Microsoft gobbles up corp.com domain to keep it from hackers

Microsoft may have spent nearly $2 million to protect companies from their own flawed networks

Microsoft logo suspended above a conference floor

Microsoft has purchased the domain corp.com. The company confirmed the purchase on Tuesday but has yet to reveal how much it paid to acquire the domain. When its original owner, Mike O’Connor, first put it up for sale in February, he priced it at a cool $1.7 million. 

So why did Microsoft potentially pay nearly $2 million for this domain? It was a security threat waiting to happen, and gobbling it up was the only way to keep it in safe hands. 

The security issues are related to a namespace collision, which is when there's an overlap between an internal domain name and an address on the internet.
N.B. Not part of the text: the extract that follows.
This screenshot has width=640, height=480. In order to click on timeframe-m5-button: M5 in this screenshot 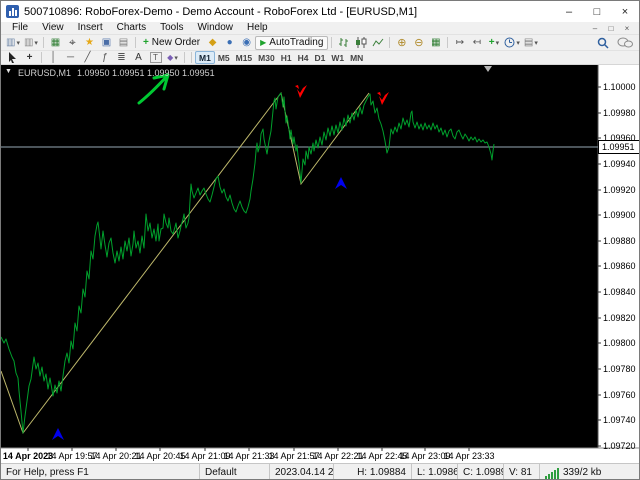, I will do `click(224, 58)`.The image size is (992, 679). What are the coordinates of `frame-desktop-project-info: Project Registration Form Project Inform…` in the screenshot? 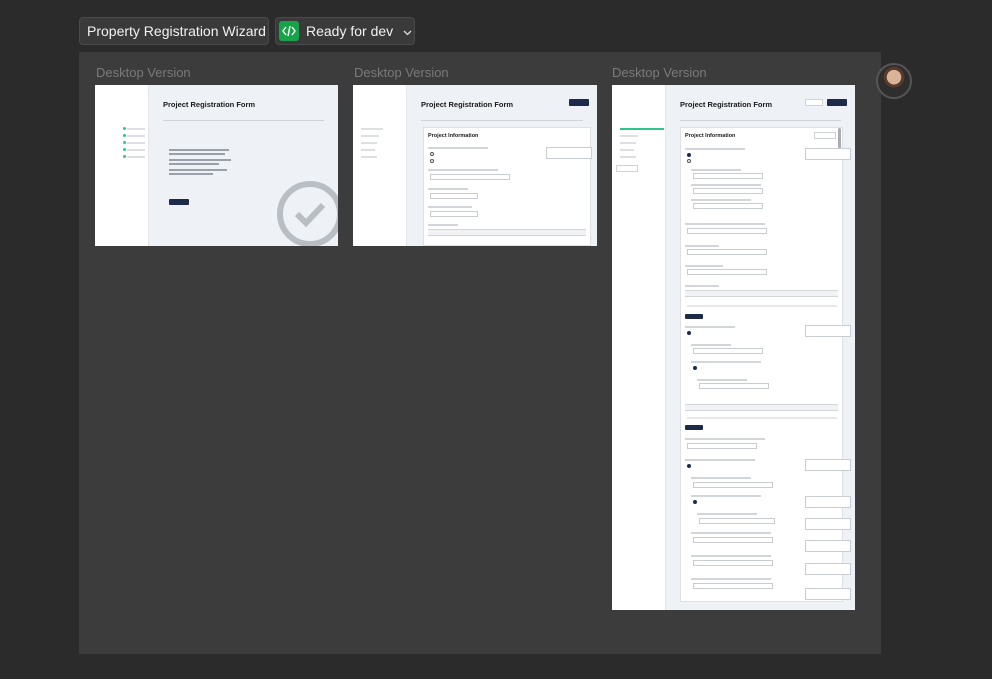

The corp.com domain was a potential security threat because earlier versions of Windows presented admins with “corp” as the default domain name suggestion when setting up a company's Active Directory service. 

Had someone other than Microsoft purchased the domain, they could have leveraged it to harvest sensitive data from Windows devices with the default “corp.com” setting.

"To help in keeping systems protected we encourage customers to practice safe security habits when planning for internal domain and network names," a Microsoft spokesperson shared. "We released a security advisory in June of 2009 and a security update that helps keep customers safe. In our ongoing commitment to customer security, we also acquired the corp.com domain."

Wisconsin native Mike O’Connor purchased corp.com 26 years ago and has done little with it. He was well aware of the security risks the domain presented for Windows users and hoped, in the end, Microsoft would do right by its users and purchase the domain.

Ultimately, what Microsoft's purchase of the corp.com domain fails to solve is the issue of companies tying their internal networks to domains they don't own. As long as they continue this unsafe tactic, these companies leave the door open to a potential security nightmare.